As expected, finance minister P Chidambaram’s presentation of the interim Union Budget for 2014-15 was a defence of the UPA-II government’s economic policies. With no changes in direct taxes and a raft of conciliatory measures for some sections of the population, the FM’s attempt was to paint a picture of economic recovery and stability. Much of the UPA-II’s time and energy was spent firefighting a dangerous slide downwards on most indicators. The phrase “policy paralysis” was used to describe the UPA-II’s inability to force the pace of economic reforms. The GDP rate, inflation, current account deficit, fiscal deficit and the Index of Industrial Production have all recorded dismal figures between 2011-13 giving ample proof of a grim recessionary scenario. To Chidambaram’s credit, some of the firefighting measures since he took office have yielded results but the inability to stem price rise and kickstart manufacturing indicate a deeper rot.
While the measures to curb fiscal deficit from ballooning seem to be working, at 4.6 per cent it remains too high for comfort. The government will have to borrow over Rs4.5 lakh crore from the market this year to bridge the fiscal deficit. A strong case for better targeting of fertilizer and diesel subsidies and measures to curtail leakages in the PDS and MGNREGA exists, considering the huge outlays on these heads, if only to curb wasteful public expenditure. But with general elections looming, Chidambaram has decided to err on the side of populism. The steep cut in excise duties in all car segments will provide a breather to the struggling auto sector. Rahul Gandhi’s hand is clearly visible in the acceptance of the longstanding one-rank one-pension demand of the armed forces. Chidambaram’s announcement came soon after Rahul met retired defence personnel on this issue. Chidambaram, however, resisted UPA chairperson Sonia Gandhi’s call to reduce import duties on gold. This is proof that the current account deficit, down now to $45 billion from $88 billion last year, is still in the red. He also resisted the immense pressure to wind down the 10 per cent surcharge on the super-rich, earning over Rs1 crore annually. Initially introduced for one year in 2013, in view of slipping revenue receipts, the surcharge on rich individuals and companies will continue into 2015.
As with other developing countries, the India story has come with its own growth pangs. The economy has grown significantly in the 10 years of the UPA government. But the UPA failed to nourish it through creating strong regulatory structures, rectifying supply-side bottlenecks, or efficient poverty alleviation techniques. In election season, the UPA’s attempt to cushion the blow dealt by food inflation on household budgets by hiking the number of subsidised gas cylinders to 12 is yet another kneejerk measure. The reliance on subsidies indicates the government’s appraisal of the weakened purchasing power of people amid sustained price rise.

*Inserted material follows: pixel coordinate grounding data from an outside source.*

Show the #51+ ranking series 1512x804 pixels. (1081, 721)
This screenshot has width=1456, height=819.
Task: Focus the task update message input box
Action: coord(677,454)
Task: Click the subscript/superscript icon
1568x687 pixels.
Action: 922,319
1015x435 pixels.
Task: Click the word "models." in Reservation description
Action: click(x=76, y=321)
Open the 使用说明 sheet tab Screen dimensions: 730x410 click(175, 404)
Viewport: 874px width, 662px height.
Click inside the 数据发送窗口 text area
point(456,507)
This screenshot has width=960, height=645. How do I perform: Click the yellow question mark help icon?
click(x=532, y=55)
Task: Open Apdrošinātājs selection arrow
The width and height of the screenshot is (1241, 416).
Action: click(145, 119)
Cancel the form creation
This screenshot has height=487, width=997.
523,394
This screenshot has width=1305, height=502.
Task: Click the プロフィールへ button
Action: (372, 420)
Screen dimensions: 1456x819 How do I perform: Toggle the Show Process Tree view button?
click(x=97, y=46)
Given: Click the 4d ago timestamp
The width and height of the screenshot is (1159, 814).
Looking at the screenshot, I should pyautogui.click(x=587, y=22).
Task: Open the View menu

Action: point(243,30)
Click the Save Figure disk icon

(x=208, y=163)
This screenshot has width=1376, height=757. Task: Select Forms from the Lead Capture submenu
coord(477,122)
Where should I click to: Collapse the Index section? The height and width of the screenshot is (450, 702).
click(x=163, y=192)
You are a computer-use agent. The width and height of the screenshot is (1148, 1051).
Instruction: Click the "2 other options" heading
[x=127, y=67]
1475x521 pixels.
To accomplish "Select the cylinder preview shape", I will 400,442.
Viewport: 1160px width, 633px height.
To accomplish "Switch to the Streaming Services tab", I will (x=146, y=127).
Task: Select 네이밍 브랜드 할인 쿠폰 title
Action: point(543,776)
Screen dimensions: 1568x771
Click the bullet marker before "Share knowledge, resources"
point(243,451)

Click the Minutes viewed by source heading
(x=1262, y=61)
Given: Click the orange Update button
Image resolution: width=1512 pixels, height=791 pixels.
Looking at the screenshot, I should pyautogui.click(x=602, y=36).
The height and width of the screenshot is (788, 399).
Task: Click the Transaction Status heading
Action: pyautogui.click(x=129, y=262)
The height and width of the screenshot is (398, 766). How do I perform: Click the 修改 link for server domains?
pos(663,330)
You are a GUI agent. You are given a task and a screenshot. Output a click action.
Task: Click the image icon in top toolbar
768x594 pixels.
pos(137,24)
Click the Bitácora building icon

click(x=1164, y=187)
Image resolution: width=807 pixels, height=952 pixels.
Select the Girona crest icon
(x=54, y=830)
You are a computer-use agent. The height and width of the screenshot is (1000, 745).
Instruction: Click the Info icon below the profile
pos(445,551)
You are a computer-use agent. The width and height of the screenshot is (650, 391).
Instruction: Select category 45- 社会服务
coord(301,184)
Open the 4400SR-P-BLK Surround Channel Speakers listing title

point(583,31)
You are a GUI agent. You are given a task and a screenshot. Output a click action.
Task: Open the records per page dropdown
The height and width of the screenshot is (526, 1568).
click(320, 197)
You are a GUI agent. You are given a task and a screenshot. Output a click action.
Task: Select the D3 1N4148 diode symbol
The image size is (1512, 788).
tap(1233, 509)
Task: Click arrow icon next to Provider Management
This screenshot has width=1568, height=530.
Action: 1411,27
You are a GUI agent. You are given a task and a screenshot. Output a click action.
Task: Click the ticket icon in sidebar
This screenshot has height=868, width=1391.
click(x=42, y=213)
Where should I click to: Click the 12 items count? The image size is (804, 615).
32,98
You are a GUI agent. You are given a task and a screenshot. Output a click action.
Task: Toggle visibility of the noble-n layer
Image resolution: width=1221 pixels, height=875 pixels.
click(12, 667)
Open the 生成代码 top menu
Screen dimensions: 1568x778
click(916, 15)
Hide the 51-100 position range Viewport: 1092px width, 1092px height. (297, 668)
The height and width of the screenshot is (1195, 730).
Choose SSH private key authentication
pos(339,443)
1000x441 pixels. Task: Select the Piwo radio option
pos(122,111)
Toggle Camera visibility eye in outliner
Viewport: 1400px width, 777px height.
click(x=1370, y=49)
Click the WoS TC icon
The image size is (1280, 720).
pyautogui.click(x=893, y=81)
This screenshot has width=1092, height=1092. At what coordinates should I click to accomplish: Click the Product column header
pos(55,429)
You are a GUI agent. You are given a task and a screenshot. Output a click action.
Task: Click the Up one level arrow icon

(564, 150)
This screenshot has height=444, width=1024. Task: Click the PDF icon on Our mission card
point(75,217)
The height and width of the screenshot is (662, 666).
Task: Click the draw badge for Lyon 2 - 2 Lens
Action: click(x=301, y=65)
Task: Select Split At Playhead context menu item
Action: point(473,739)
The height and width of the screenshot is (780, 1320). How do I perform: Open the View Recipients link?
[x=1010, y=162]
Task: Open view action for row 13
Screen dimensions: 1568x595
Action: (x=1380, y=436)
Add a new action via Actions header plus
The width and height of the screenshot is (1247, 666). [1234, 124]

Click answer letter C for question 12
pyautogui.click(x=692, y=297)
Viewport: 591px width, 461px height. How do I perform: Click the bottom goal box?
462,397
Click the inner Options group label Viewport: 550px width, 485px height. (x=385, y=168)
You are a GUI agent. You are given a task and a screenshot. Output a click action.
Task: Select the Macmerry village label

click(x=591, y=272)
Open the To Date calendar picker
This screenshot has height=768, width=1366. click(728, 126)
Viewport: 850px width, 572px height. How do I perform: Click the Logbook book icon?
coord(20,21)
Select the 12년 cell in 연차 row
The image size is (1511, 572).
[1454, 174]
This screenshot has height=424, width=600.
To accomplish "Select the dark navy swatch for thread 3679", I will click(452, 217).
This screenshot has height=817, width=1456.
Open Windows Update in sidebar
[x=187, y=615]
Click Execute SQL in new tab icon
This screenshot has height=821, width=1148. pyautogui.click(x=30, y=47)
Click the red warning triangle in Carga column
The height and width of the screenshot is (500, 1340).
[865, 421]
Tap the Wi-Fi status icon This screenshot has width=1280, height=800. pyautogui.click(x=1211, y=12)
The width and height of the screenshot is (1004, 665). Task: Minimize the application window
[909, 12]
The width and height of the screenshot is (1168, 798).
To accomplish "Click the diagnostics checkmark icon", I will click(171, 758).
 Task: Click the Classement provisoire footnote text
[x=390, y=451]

While most social schemes have seen a significant hike in absolute amounts allocated, the growth in allocations on public health and education have lagged other heads like planning, petroleum and civil aviation. State spending on health and education is a constructive expenditure that aids in human resources development. Unfortunately, the focus on GDP growth — without linking it to outcomes in human development — forces the increased reliance on subsidies to appease citizens. Perhaps, the next government will do a better job at the efficient delivery of public services.